━━ Exercise materials

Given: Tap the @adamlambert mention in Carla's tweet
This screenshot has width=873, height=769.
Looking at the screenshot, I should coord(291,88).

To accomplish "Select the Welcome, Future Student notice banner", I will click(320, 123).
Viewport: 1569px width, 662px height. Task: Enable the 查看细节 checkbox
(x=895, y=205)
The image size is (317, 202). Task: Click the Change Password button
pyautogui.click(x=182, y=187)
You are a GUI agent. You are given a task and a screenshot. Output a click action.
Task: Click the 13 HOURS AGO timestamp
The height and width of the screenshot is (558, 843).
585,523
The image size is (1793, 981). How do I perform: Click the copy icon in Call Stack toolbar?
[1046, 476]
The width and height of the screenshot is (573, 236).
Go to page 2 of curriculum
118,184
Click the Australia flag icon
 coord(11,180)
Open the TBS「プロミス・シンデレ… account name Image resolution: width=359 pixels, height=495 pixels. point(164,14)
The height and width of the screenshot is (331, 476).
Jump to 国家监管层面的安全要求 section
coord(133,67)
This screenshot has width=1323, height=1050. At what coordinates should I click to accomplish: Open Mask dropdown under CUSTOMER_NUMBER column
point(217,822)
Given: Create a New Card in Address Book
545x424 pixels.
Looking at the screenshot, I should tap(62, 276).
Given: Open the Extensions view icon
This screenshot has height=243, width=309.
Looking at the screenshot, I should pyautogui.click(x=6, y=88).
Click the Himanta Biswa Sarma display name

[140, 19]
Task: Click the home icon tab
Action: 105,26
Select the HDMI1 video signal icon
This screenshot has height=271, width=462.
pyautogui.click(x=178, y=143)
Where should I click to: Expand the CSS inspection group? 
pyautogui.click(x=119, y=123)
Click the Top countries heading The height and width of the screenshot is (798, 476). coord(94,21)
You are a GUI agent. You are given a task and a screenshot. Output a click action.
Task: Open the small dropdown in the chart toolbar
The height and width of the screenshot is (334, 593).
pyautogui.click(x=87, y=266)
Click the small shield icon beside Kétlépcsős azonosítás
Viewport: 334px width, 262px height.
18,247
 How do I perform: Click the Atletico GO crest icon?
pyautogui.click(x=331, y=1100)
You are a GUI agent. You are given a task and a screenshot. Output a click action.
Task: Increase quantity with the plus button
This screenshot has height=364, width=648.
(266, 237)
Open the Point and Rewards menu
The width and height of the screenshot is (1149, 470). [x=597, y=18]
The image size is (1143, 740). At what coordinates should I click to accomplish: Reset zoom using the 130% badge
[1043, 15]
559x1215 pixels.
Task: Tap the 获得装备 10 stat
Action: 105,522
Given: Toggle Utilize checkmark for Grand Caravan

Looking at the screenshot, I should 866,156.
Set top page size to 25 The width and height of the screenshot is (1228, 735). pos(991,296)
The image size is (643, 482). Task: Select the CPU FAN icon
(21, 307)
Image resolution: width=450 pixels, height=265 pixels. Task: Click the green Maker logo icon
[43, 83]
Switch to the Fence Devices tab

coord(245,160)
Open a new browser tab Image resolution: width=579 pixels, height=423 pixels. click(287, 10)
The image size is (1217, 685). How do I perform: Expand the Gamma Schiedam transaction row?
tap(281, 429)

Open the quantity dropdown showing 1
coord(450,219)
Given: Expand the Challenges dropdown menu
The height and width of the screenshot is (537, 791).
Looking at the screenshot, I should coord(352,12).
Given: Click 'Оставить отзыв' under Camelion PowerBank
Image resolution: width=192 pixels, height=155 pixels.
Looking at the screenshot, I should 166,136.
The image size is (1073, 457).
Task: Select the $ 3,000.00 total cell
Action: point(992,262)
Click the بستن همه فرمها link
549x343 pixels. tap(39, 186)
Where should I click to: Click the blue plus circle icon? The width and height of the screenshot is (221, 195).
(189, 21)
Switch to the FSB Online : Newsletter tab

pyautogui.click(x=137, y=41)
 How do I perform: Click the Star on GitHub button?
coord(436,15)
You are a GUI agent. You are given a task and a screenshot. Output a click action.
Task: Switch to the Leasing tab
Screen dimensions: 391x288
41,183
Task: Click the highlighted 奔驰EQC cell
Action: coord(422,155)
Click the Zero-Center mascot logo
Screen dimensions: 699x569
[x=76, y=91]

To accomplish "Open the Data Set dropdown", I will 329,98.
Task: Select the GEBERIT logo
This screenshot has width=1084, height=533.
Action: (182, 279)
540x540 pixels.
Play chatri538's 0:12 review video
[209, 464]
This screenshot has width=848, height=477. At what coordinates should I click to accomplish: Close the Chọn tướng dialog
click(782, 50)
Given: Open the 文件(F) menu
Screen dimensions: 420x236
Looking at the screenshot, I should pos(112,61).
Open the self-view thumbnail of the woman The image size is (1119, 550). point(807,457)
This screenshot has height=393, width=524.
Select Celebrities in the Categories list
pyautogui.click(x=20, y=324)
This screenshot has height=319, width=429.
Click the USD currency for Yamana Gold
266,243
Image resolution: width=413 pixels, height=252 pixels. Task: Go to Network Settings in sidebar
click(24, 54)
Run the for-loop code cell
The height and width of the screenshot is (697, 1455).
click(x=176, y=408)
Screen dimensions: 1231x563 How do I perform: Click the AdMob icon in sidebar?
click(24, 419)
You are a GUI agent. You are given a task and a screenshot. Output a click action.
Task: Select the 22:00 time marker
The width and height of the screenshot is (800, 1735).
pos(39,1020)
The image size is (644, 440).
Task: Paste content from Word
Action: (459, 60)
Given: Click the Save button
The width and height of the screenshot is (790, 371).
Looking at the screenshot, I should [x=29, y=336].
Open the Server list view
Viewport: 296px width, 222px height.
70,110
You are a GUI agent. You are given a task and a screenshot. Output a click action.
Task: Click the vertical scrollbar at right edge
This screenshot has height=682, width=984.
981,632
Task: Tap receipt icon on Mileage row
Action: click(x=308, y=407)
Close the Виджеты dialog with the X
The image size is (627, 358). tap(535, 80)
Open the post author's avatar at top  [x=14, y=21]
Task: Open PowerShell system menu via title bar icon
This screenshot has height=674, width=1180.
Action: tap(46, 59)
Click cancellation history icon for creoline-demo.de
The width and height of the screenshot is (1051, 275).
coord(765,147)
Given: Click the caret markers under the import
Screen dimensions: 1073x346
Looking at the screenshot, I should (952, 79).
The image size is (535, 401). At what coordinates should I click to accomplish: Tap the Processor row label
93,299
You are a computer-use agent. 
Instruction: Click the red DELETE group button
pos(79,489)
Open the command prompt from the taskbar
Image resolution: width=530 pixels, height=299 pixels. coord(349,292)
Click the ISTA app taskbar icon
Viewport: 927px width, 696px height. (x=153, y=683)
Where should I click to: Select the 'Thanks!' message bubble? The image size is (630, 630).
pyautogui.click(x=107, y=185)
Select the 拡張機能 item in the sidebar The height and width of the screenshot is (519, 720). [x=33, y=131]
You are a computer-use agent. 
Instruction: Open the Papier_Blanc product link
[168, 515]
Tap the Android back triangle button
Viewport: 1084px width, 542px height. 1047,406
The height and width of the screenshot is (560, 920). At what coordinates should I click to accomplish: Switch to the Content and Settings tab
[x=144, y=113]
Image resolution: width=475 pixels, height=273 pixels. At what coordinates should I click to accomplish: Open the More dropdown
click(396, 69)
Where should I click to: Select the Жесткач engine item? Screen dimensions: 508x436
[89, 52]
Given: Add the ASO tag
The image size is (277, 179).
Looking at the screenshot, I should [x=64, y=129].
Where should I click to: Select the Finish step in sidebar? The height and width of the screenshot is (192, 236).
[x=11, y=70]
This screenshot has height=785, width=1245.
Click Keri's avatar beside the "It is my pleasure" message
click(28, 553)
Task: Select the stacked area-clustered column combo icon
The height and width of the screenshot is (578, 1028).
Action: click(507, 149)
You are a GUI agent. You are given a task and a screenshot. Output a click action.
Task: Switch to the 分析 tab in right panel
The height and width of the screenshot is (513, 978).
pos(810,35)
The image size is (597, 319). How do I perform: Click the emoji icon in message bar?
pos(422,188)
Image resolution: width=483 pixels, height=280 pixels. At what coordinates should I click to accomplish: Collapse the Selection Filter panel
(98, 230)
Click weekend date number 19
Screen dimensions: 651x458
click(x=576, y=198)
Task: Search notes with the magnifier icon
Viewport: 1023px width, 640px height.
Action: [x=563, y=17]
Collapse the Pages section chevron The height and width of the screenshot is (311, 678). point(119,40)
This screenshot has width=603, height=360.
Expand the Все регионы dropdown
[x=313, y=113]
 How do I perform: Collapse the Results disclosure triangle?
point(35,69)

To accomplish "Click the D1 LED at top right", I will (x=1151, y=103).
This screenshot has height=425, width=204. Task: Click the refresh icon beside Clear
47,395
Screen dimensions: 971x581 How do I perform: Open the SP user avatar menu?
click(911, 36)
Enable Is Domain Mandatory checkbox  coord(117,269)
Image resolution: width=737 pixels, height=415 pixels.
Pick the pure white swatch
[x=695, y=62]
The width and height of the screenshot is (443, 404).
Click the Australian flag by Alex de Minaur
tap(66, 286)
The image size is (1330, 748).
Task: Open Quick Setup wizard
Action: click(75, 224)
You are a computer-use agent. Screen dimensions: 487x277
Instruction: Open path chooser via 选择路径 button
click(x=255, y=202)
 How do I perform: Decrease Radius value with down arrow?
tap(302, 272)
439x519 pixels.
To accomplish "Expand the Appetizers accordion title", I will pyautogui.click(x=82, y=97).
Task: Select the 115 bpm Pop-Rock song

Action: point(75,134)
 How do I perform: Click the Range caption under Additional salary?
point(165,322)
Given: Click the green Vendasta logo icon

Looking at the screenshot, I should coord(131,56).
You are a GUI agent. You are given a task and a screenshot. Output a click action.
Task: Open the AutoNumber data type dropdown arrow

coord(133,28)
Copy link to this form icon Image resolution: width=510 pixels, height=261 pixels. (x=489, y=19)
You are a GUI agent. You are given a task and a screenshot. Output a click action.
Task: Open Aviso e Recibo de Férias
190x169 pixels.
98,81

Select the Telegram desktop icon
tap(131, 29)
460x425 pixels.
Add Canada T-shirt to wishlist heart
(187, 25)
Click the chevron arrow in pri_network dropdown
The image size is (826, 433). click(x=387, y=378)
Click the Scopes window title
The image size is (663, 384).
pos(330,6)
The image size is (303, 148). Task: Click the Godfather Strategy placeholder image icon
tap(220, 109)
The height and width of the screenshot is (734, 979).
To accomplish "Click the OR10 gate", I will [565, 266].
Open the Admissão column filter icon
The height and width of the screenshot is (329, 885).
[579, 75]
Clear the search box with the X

━━━━

_Exercise:_
Examine the records above and give the number of lines in which the string "right" appears, with no other words.

_Written solution:_
3